Menurut Reydonnyzar apabila masing-masing daerah/suku tetap mempertahankan cara-cara kedaerahan dan kesukuannya dalam pemilu, dapat dibayangkan jika 1.127 suku yang ada di Indonesia melaksanakan sistem pemilu sesuai adat-istiadatnya? Tentu saja, akan menimbulkan berbagai macam persoalan kompleks dalam pelaksanaan pemilu.

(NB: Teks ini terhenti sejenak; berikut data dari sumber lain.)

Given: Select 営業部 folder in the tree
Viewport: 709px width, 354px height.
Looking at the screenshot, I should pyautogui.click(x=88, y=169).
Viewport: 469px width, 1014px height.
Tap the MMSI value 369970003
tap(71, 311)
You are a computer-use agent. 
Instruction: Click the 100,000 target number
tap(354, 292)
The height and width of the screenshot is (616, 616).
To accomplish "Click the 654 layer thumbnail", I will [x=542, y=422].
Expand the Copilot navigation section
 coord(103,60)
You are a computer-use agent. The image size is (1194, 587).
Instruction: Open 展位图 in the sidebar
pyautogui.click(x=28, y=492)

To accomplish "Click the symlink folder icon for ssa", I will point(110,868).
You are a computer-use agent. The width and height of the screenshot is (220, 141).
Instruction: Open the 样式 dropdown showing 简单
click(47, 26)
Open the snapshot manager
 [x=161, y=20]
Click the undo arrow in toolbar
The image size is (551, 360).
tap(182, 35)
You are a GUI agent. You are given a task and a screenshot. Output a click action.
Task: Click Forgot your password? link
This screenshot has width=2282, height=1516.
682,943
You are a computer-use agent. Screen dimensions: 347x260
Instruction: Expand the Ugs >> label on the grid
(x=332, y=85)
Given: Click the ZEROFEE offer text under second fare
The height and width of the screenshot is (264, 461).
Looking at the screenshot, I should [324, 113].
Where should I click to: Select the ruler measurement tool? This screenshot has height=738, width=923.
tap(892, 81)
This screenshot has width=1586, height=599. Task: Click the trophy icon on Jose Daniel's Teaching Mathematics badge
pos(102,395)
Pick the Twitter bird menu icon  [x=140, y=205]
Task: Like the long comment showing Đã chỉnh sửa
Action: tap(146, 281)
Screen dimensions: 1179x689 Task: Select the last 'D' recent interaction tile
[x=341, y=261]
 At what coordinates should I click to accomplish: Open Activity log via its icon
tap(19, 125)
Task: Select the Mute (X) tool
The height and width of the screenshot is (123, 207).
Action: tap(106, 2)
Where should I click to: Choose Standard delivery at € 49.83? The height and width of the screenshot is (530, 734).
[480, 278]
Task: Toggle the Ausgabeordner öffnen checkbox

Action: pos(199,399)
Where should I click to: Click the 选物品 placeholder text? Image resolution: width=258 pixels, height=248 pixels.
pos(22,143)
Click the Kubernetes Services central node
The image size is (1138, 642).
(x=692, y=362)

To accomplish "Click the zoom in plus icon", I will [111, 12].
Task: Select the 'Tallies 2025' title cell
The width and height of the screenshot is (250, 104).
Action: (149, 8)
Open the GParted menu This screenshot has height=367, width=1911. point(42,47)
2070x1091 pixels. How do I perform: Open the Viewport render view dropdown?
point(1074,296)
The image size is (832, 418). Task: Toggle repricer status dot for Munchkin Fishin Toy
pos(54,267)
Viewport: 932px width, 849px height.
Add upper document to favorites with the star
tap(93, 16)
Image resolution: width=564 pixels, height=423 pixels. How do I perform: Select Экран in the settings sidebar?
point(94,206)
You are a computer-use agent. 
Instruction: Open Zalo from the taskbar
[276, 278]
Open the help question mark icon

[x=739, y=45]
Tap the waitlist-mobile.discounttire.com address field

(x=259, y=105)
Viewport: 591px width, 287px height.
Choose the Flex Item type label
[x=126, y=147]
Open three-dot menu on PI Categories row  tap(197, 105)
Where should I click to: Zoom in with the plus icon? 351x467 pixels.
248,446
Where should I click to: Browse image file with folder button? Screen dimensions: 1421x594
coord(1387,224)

Pemerintah memahami keabsahan sistem ”kesepakatan warga” atau aklamasi (noken) di Papua seperti tertuang dalam Putusan MK No. 47-81/PHPU.A-VII/2009. Namun, hal itu hanyalah bersifat kasuistis yang tidak terlepas dari beberapa faktor yang mempengaruhi pelaksanaan pemilukada itu, seperti faktor geografis, sosiologis, dan kultur yang terjadi di masyarakat tertentu.

Pria yang akrab disapa Donny ini melanjutkan seiring dengan perkembangan dinamika masyarakat tentu saja akan membangun pemahaman dalam memperbaiki pelaksanaan pemilu yang semestinya. Dengan begitu, pelaksanaan pemilu yang bercorak kedaerahan hendaknya segera diseragamkan sesuai dengan sistem yang berlaku secara nasional.

”Terlebih, sistem noken tidak sesuai dengan prinsip penyelenggaraan pemilu yang demokratis atas dasarone man one person vote on value khususnya asas langsung, bebas, dan rahasia,” kata Donny.

Dia tegaskan pelaksanaan pemilu yang tidak sesuai dengan peraturan perundang-undangan justru akan merusak legiltimasi dan menciderai lembaga demokrasi. Penyeragaman metode pemberian suara ini dapat menutup celah kecurangan dari implementasi pluralitas hukum yang mengatur metode pemberian suara. ”Upaya penyeragaman huku lokal pada tatanan sistem hukum nasional harus terus disosialisasikan dan dilaksanakan”.

Sebelumnya, warga Papua Isman Ismail Asso mempersoalkan sistem coblos dalam Pemilu melalui uji materi Pasal 154 UU Pemilu Legislatif. Pemohon meminta agar sistem noken atau ikat suara agar dapat diterapkan dalam Pemilu 2014. Sebab, beberapa wilayah di Pegunungan Tengah Papua pemberian suara dengan sistem coblos dalam Pemilukada tidak bisa dilakukan, tetapi justru dengan sistem noken.

Namun, hingga kini masyarakat Papua masih beda pendapat mengenai penggunaan sistem noken dalam Pemilu 2014 lantaran terbentur dengan adanya Pasal 154 UU Pemilu Legislatif dan Peraturan KPU.

Terlebih, dalam putusannya, MK telah mengakui pemberian suara dengan sistem noken dalam sejumlah Pemilukada sebagai praktik yang didasarkan adat istiadat setempat yang dijamin UUD 1945. Karenanya, pemohon meminta MK menyatakan frasa mencoblos satu kali dalam Pasal 154 UU Pemilu Legislatif dinyatakan konstitusional bersyarat sepanjang dimaknai sistem noken hanya berlaku di Papua.

Pasal 154 menyebutkan pemberian suara untuk Pemilu anggota DPR, DPD, DPRD kabupaten/kota dilakukan dengan cara mencoblos satu kali pada nomor atau tanda gambar partai politik dan atau nama calon legislatif pada surat suara.